There is a significant exception. If you were insolvent at the time the debt was canceled — meaning your total liabilities exceeded the fair market value of your total assets — you can exclude the forgiven amount from income, up to the amount by which you were insolvent.14Office of the Law Revision Counsel. 26 USC 108 – Income From Discharge of Indebtedness Many people dealing with medical debt collection qualify for this exclusion without realizing it. To claim it, you file Form 982 with your tax return showing your assets and liabilities at the time of cancellation. If you receive a 1099-C and believe you were insolvent, this form is worth the effort — ignoring it means paying taxes on money you never actually received.

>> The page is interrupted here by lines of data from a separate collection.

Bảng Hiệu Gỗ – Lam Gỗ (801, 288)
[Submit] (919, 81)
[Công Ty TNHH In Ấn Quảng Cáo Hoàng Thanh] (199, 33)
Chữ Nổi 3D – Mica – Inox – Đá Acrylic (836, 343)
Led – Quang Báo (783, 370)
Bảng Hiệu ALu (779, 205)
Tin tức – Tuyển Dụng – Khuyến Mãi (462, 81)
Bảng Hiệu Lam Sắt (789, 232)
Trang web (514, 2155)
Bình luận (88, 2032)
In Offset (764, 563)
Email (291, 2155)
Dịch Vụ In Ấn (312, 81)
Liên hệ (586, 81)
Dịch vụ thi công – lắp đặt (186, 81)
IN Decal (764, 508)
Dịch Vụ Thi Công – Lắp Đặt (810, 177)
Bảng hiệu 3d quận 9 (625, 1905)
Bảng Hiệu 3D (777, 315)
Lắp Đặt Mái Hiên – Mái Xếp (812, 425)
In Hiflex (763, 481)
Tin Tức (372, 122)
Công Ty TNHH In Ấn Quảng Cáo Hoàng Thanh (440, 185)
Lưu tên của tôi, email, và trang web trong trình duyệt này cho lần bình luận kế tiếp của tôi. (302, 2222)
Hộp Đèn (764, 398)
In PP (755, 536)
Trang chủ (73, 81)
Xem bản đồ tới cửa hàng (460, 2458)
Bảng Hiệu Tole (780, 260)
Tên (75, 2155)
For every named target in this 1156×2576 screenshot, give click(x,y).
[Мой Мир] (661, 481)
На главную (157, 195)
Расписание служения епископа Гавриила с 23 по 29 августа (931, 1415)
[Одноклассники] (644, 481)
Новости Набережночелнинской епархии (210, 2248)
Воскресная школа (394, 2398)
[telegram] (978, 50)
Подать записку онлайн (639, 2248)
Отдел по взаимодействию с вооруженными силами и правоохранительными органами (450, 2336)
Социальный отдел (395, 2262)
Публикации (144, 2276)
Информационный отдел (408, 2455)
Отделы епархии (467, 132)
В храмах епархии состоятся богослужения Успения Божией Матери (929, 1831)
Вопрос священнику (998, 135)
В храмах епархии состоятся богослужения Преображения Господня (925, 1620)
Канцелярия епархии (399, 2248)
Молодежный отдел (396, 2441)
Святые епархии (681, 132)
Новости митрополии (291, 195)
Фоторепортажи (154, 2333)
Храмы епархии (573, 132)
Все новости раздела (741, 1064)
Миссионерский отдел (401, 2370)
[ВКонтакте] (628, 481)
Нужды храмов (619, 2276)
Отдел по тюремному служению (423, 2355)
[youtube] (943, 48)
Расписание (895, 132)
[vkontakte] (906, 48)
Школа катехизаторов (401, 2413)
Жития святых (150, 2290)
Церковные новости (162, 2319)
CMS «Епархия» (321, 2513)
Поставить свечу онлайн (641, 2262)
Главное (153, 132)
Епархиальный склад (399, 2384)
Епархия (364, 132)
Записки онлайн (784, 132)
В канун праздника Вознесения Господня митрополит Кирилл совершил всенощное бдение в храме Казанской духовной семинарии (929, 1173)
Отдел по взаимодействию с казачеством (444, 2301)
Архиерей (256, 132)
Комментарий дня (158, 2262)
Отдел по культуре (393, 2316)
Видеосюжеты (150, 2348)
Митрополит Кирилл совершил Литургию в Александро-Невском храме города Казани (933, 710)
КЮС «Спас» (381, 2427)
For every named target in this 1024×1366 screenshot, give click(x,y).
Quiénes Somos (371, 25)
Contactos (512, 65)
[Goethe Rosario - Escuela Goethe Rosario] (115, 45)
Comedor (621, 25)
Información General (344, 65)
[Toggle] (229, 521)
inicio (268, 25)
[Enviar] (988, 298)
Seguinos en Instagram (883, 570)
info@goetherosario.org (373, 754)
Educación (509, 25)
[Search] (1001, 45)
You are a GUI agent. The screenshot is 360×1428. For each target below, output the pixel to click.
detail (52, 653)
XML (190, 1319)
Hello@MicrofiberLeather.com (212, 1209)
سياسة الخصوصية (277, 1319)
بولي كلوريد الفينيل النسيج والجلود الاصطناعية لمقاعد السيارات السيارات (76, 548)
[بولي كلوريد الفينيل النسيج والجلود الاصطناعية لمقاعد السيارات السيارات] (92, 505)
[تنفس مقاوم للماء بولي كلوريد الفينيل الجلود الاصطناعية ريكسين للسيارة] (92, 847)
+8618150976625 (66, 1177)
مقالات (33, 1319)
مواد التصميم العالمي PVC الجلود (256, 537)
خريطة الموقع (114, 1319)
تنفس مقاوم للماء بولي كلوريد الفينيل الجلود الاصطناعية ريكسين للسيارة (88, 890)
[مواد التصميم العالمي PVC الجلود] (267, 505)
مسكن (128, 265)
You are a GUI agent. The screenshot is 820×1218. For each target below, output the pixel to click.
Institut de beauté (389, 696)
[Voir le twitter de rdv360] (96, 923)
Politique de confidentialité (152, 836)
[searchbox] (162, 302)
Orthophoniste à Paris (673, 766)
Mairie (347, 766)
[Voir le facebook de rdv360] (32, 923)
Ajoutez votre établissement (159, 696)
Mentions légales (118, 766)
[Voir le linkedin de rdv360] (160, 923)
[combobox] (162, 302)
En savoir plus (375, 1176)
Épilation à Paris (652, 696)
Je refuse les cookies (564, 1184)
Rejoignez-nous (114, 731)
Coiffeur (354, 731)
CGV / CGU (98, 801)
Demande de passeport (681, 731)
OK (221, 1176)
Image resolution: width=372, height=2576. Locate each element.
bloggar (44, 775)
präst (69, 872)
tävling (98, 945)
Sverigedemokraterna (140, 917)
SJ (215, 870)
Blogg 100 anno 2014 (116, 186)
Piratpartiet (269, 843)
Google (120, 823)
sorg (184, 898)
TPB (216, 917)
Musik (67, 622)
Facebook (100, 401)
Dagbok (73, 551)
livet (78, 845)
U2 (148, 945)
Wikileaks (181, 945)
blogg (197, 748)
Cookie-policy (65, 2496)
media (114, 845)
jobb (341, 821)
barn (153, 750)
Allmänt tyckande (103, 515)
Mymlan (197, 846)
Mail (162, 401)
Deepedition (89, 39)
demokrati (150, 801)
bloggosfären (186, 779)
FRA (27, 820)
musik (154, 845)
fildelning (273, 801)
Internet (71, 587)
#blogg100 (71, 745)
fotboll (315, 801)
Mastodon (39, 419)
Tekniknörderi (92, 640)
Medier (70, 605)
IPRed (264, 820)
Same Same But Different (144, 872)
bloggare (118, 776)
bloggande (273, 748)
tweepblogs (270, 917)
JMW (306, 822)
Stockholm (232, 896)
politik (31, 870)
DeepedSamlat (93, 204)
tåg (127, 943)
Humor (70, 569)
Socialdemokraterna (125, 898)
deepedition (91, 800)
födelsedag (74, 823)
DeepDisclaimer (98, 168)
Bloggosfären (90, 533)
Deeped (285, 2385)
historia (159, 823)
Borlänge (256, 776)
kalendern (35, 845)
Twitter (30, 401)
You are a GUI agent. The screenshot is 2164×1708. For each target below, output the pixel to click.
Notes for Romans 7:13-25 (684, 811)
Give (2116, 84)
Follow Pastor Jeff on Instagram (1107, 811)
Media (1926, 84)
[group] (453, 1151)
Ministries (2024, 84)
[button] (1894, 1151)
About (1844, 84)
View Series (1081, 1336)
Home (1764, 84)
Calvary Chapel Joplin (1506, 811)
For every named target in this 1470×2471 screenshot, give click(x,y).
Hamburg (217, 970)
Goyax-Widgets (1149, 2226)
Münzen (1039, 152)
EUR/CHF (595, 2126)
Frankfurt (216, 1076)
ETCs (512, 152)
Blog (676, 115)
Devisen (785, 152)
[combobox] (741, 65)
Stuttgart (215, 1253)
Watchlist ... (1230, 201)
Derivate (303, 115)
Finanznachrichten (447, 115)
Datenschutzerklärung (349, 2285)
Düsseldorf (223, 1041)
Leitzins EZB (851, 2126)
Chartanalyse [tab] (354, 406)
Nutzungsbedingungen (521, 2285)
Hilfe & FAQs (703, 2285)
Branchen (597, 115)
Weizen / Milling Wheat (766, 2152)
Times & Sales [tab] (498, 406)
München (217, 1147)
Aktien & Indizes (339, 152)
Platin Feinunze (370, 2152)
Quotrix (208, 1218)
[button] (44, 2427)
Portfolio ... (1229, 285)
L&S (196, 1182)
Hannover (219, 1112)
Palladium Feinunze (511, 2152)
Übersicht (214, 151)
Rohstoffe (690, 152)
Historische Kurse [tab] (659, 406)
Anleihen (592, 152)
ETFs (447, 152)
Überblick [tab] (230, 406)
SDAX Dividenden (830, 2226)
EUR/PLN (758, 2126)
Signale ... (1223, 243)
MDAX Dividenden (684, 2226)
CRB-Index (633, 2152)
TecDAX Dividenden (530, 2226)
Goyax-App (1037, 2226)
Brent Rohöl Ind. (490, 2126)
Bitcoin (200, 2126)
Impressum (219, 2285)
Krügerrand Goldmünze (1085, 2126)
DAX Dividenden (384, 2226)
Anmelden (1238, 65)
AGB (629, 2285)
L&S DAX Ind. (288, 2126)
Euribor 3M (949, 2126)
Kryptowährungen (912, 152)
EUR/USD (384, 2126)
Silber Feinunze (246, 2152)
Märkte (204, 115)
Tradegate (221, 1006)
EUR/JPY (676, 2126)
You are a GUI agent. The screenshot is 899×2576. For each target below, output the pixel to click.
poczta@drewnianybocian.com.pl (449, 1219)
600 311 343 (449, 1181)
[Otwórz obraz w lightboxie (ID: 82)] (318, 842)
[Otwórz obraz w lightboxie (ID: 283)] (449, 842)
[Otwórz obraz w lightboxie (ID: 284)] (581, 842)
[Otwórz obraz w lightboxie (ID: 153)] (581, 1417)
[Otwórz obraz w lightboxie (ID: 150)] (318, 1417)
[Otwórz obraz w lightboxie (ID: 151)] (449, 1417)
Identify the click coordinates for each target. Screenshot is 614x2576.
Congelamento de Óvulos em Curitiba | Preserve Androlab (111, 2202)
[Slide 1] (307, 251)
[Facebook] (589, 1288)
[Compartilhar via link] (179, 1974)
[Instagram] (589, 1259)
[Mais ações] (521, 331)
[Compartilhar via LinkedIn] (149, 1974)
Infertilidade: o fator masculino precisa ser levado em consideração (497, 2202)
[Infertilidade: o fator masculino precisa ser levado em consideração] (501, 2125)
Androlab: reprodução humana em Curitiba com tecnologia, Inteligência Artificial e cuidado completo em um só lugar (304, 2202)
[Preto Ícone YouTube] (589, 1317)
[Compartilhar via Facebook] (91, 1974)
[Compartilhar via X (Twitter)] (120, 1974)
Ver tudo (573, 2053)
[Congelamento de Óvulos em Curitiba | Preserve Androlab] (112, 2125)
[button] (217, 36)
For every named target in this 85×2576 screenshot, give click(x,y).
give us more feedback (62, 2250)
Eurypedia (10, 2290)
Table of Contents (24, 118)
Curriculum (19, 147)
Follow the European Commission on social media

Filing for bankruptcy triggers an automatic stay that immediately halts most wage garnishments, including those for medical debt. The stay remains in effect for the duration of the bankruptcy case, and a medical creditor generally cannot show the “good cause” required to have the stay lifted for an unsecured debt.
Medical debt is not on the federal list of debts that survive bankruptcy.15Office of the Law Revision Counsel. 11 USC 523 – Exceptions to Discharge If your case ends in a discharge, the medical creditor cannot resume garnishment or pursue you further on that debt. If the case is dismissed without a discharge, the creditor can pick up where they left off. In some circumstances, wages garnished within 90 days before the bankruptcy filing may be recoverable if the total exceeds $600 and you have available exemptions to cover the amount.
Bankruptcy is a serious step with long-term credit consequences, but for someone facing garnishment on large medical bills alongside other debts, it can provide a complete reset. A Chapter 7 case typically eliminates medical debt entirely within a few months, while Chapter 13 rolls it into a three-to-five-year repayment plan that often pays creditors pennies on the dollar.